Мата-Хари приотворила дверь комнаты и тут же прикрыла ее.
— Занято, — сказала она. — Да ты не стесняйся, садись вот в угол, сейчас кофе растворимый будем пить.
Кухня была чистенькая, с вязаными салфетками.
Над столом висела имитация грузинской чеканки из медной фольги. Клавдия Петровна принесла бархатный альбом с фотографиями.
— Смотри пока…
«Все по науке», — подумал Марик.
В альбоме, действительно, были фотографии каких-то девушек в купальниках, и совсем обнаженных. Были они худы, неловки, явно стеснялись. Над ними хотелось плакать. Однако больше было снимков хозяйки: девочка лет пяти у штакетника, несколько девушек в белых блузках и с буклями, в самой приятной угадывалась хозяйка, разношерстный раскрашенный розово-голубой коллектив у бетонной скульптуры с крупной косой надписью: «Пятигорск 1965 год».
Клавдия Петровна поставила печенье, сняла чайник, достала растворимый кофе одесского производства, шесть рублей за банку.
— Что там так долго, — заворчала она, наклонилась к электрической розетке и пропела туда: «Не спи, вставай, кудрявая…»
Когда Мария вернулась домой, уже темнело. Парусенко спал в кресле. Перед ним на стуле стоял кусок трехслойной фанеры, добытый на антресоли, с прикнопленной четвертушкой ватманского листа.
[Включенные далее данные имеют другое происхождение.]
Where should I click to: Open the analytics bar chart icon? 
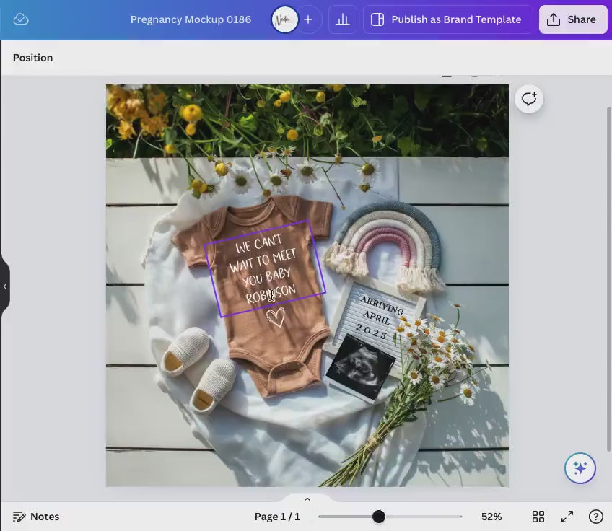pos(343,19)
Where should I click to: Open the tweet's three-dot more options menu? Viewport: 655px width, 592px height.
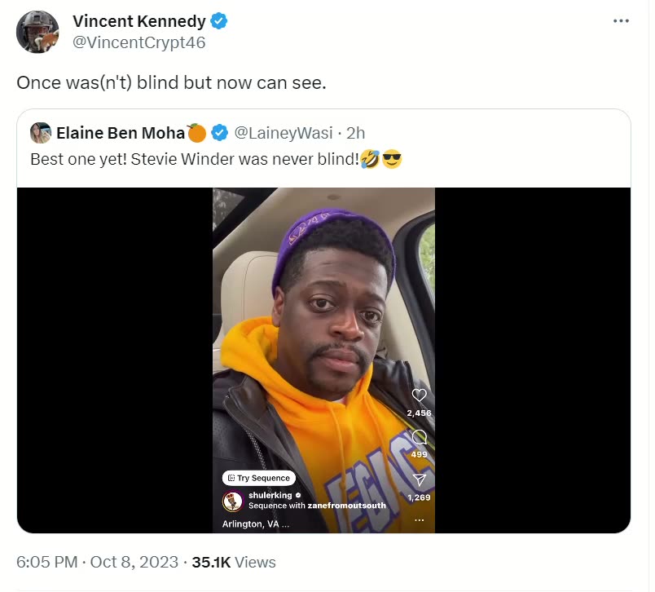pos(622,21)
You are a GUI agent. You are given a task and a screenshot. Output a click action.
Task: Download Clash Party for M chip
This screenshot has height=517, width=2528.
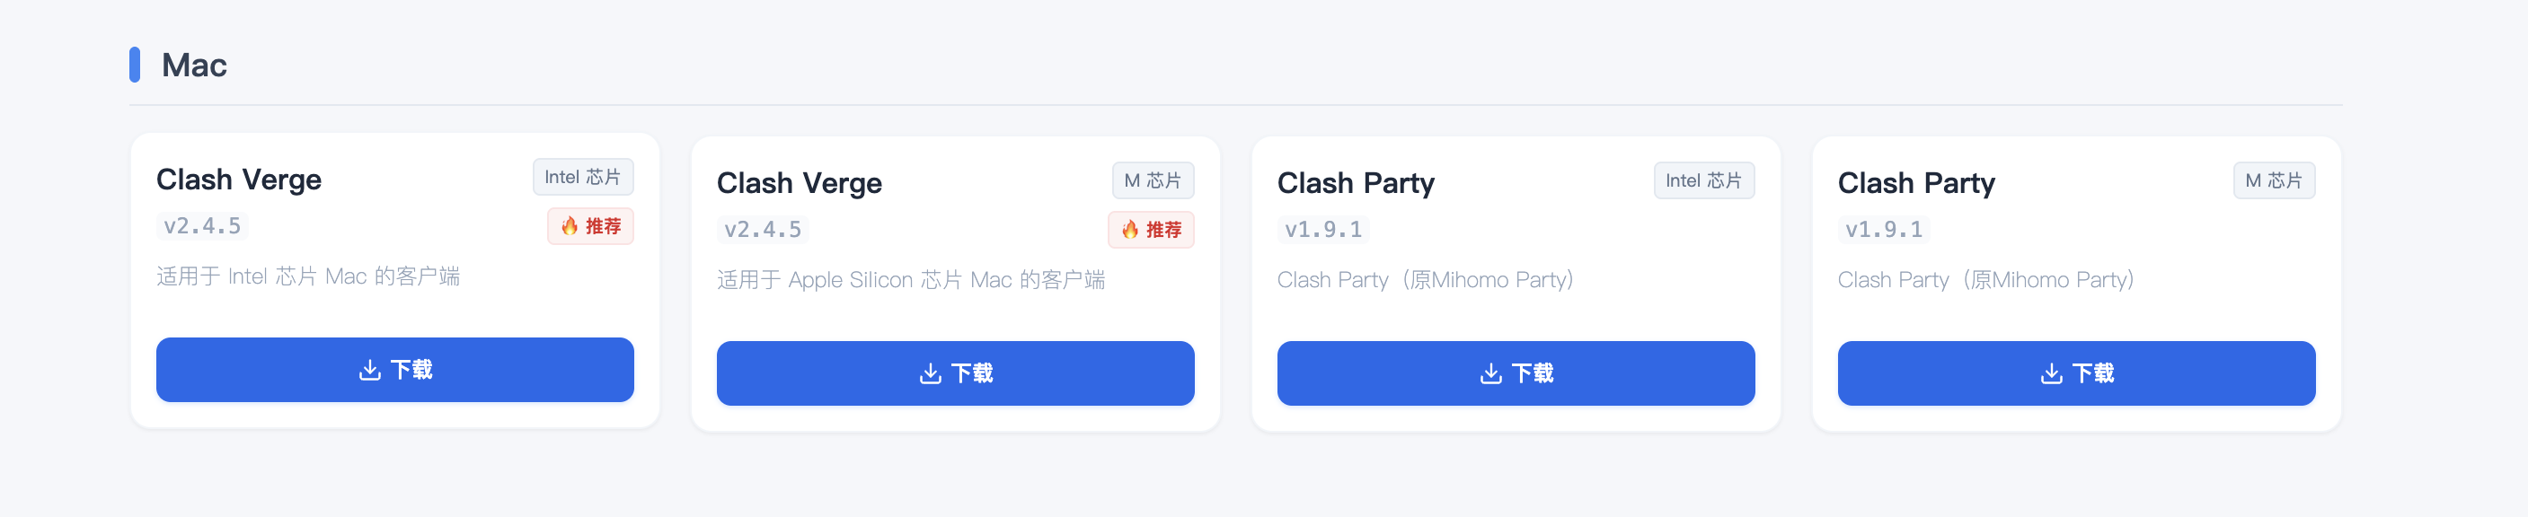pos(2076,374)
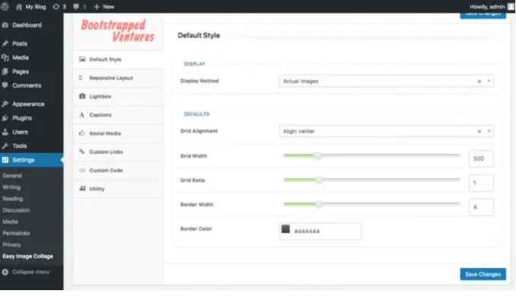Select the Lightbox camera icon
The width and height of the screenshot is (516, 297).
[x=82, y=96]
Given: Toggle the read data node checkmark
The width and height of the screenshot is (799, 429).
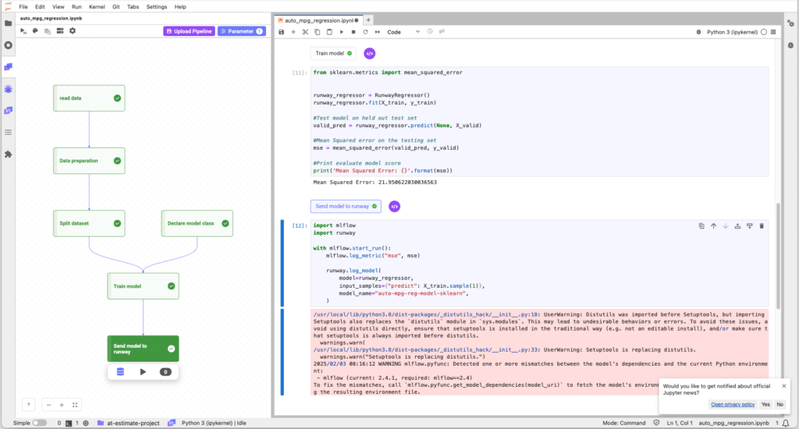Looking at the screenshot, I should coord(117,98).
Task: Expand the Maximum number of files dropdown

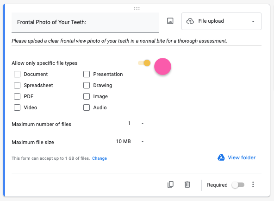Action: (x=136, y=124)
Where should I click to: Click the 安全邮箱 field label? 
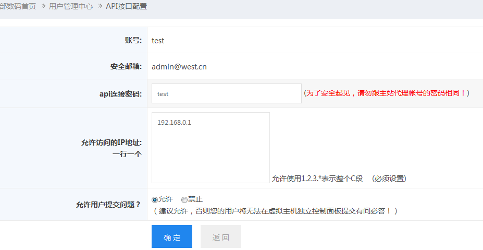click(x=126, y=67)
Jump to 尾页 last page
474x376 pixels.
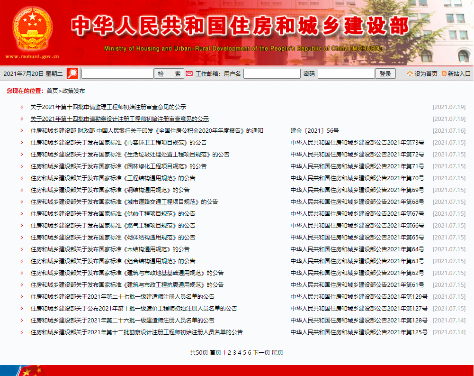(277, 353)
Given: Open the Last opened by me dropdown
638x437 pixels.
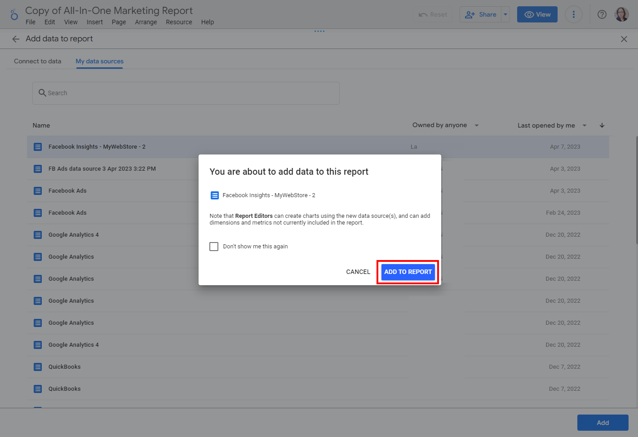Looking at the screenshot, I should click(552, 125).
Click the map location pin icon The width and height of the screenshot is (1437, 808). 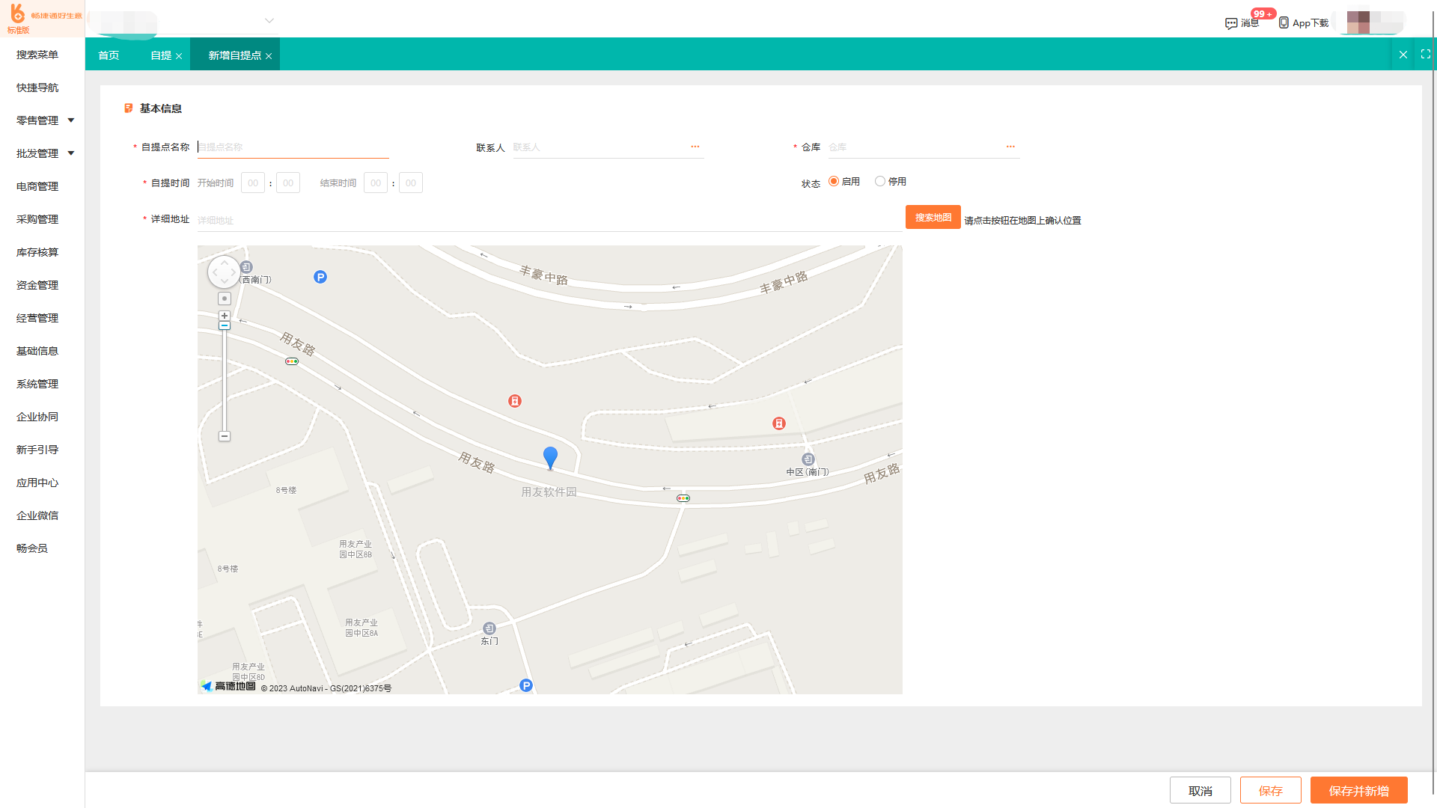(x=550, y=456)
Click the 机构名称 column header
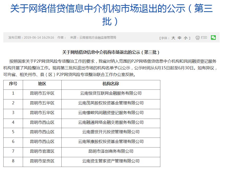 click(x=111, y=84)
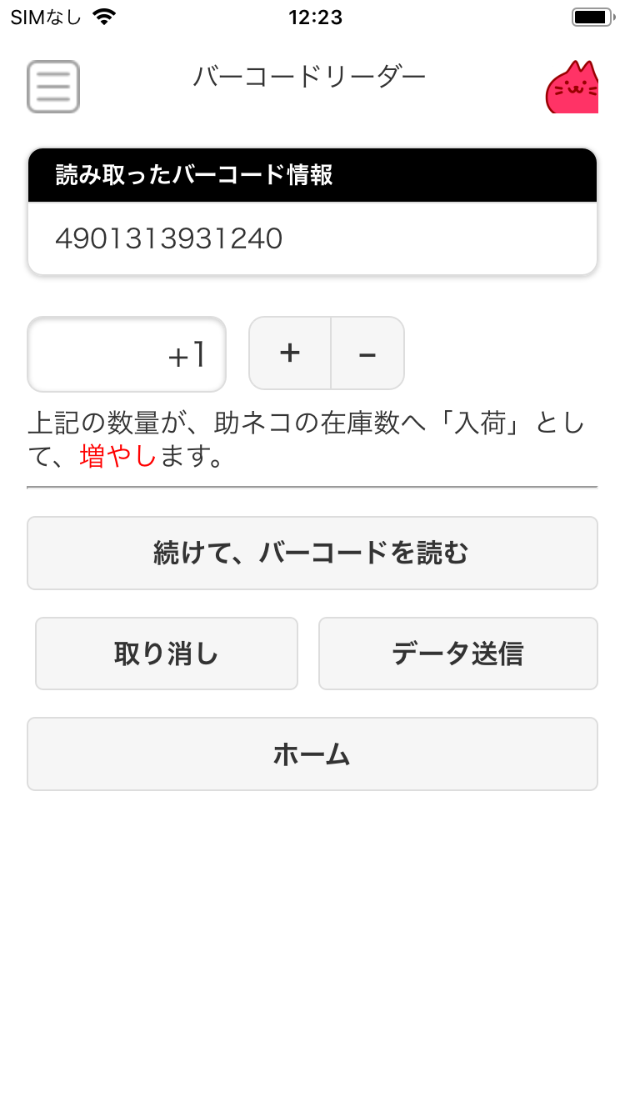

Левая верхняя кнопка отвалилась, край загнулся, и трудно было разглядеть в сумерках, что там нацарапано твердым карандашом.
5
Что-то все-таки изменилось в мире с того дня, когда гулял в баре великий Бодаенко. Во всяком случае, начались затяжные дожди. Теплые, июльские, они тем не менее сбивали с привычного толку, заставляли сидеть дома и думать, а думать ох как не хотелось.
Незаконченный коричневый автопортрет не давал Марику покоя. Не то чтобы он не получался, напротив, он получался слишком, он уже получился и существовал сам по себе. Все то недоброе, грязное, что Марик знал о себе, или думал о себе, или знали и думали о нем другие, — все это теребило сейчас кисти, выдавливало краски, косо поглядывало на зеркало. На холсте же было нечто знакомое, давно забытое, мучительно вспоминаемое и бесконечно, беспощадно правое. Будто в один нехороший день отскочила в страхе душа, спряталась в недоступное измерение, за картинную плоскость, и смотрит оттуда с нарастающим сочувствием.
В дверь позвонили, три звонка, но Марик не пошел открывать, как будто боясь, что пришел Он, этот, с портрета. Открыла, шаркая и ворча, соседка. Пришла к маме патронажная сестра. Марик выбрал в букете кистей мягкую и упругую, колонковую, и аккуратно нарисовал на портрете черные усы колечками.
Плющ сидел в мастерской на белой грязной табуретке, опустив руки меж колен. Рулон грунтованного фабричного холста, ящик с красками — богатство, копимое на заказных работах, стопка ватмана, подрамники и рамки, некоторые из них очень хорошие, старинные, — все это Плющ приволок сгоряча, в три приема, и теперь не знал, куда с этим деваться и чего начинать.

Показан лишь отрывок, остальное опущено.